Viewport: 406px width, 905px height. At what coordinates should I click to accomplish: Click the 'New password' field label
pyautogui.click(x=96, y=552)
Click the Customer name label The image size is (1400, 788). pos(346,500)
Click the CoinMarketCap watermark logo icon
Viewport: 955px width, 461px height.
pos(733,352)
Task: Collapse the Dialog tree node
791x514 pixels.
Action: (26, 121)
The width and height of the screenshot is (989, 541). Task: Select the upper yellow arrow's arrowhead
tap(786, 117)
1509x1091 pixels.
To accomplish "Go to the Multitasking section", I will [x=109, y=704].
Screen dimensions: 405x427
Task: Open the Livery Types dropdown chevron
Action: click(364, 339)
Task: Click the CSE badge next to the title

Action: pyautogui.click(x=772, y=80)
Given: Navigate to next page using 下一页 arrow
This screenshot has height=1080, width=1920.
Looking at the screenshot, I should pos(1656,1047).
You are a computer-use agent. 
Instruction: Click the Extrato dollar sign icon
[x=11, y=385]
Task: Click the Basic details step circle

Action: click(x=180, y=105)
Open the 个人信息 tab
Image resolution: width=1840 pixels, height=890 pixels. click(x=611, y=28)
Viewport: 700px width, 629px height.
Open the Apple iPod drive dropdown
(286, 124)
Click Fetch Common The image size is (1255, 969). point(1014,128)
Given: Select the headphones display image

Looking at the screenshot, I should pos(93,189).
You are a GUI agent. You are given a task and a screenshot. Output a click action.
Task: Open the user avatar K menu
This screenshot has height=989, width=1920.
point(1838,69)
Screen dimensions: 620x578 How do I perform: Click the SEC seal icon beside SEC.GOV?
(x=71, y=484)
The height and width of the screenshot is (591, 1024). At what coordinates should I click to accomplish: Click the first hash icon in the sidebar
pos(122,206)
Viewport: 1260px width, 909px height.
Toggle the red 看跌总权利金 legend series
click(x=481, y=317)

========================================================================

Figure out how many lines of the data above include "agent", then give the number and nothing more.

## Task solution
2